The efforts of the founding families and their employees, along with the growth of Texas industries such as cotton, cattle, and oil, contributed to the development and expansion of Neiman Marcus. Carrie Marcus Neiman and others involved with the store played roles in the evolution of retailing in Dallas.

The store carried many goods that were not available anywhere else in the United States, combined with their devotion to tracking down the perfect piece for their customers, led Carrie to develop a branch of the store devoted to long-distance orders.

In 1928, Carrie's husband's continued infidelity (including with a buyer for Neiman Marcus) brought about their divorce and a full buyout of the store by her brother Herbert Marcus and the Marcus clan. She never remarried. She began hosting fashion shows in the stores during the 1930s, and established the Neiman Marcus Fashion Award for outstanding fashion designers in 1938, elevating the store's status to an arbiter of couture.
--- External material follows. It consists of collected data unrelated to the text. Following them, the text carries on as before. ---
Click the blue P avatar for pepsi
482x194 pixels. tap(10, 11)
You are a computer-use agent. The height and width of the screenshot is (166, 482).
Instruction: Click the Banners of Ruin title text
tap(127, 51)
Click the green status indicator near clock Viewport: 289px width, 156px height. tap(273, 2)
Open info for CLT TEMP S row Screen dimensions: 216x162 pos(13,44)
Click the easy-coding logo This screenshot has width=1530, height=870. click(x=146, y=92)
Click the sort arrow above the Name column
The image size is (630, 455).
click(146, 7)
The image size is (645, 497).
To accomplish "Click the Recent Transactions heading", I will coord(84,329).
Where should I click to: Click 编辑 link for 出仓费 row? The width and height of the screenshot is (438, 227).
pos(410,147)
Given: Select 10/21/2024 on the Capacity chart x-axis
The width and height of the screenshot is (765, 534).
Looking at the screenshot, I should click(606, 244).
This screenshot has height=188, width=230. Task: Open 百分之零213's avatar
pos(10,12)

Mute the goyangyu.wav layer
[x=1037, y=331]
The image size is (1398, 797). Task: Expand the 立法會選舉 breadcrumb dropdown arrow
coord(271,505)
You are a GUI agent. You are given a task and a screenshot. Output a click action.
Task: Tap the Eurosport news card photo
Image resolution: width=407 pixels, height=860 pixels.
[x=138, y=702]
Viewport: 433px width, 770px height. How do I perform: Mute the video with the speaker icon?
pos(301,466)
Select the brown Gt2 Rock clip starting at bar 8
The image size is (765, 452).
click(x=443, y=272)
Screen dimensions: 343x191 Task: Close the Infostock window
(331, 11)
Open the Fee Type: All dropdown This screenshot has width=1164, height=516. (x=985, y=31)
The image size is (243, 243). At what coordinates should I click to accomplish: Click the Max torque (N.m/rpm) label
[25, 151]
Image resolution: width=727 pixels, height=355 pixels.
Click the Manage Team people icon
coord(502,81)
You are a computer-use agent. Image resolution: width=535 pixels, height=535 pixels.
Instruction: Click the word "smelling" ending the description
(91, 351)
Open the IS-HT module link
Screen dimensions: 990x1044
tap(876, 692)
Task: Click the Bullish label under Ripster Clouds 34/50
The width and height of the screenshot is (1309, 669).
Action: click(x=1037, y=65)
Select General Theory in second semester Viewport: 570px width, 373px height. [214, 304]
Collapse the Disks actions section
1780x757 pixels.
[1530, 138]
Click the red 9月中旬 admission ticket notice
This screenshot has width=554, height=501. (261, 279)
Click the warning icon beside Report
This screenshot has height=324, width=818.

During World War II, Carrie pushed designers to create fashions that aligned with the rationing of certain materials, including nylon and other fabrics.

In 1950, her brother Herbert died and she became the chairman of the board of directors. Stanley Marcus, who had been the leader of the Store for many years, became president at the death of his father. Carrie believed that the store's location in Dallas was a core part of the Neiman Marcus identity, and refused to consider stores outside Dallas for a long time, as she hoped the store would bring tourists to Dallas. She eventually approved of the Preston Road Neiman Marcus branch store—the first store outside of Downtown Dallas—before her death in 1953. Carrie Neiman was greatly revered and participated in all major store decisions, remained arbiter of style and taste to her large base of “good customers“ up until her death. She died in 1953 of complications from pleurisy. Shortly afterward, she was designated a "symbol of elegance" by Holiday magazine. She had no children.

She, her husband and her family figure prominently in the history of Jews in Dallas, including in the establishment of the Columbian Club, which was founded because Jews were not welcome in other Dallas clubs. Herbert Marcus and Al Neiman were also early members of Lakewood Country Club and Carrie used both Columbian and Lakewood to entertain long after she divorced Al. Stanley Marcus and his brothers established the Carrie Marcus Neiman Fashion Collection in 1960. In 1972 the Collection was moved to the University of North Texas, included in the Texas Fashion Collection. Which, if any, of the garments were actually owned by Carrie Neiman is not known.

==Awards and honors==
In 2025, Neiman was inducted into the Texas Women's Hall of Fame in recognition of her "leadership as a visionary businesswoman".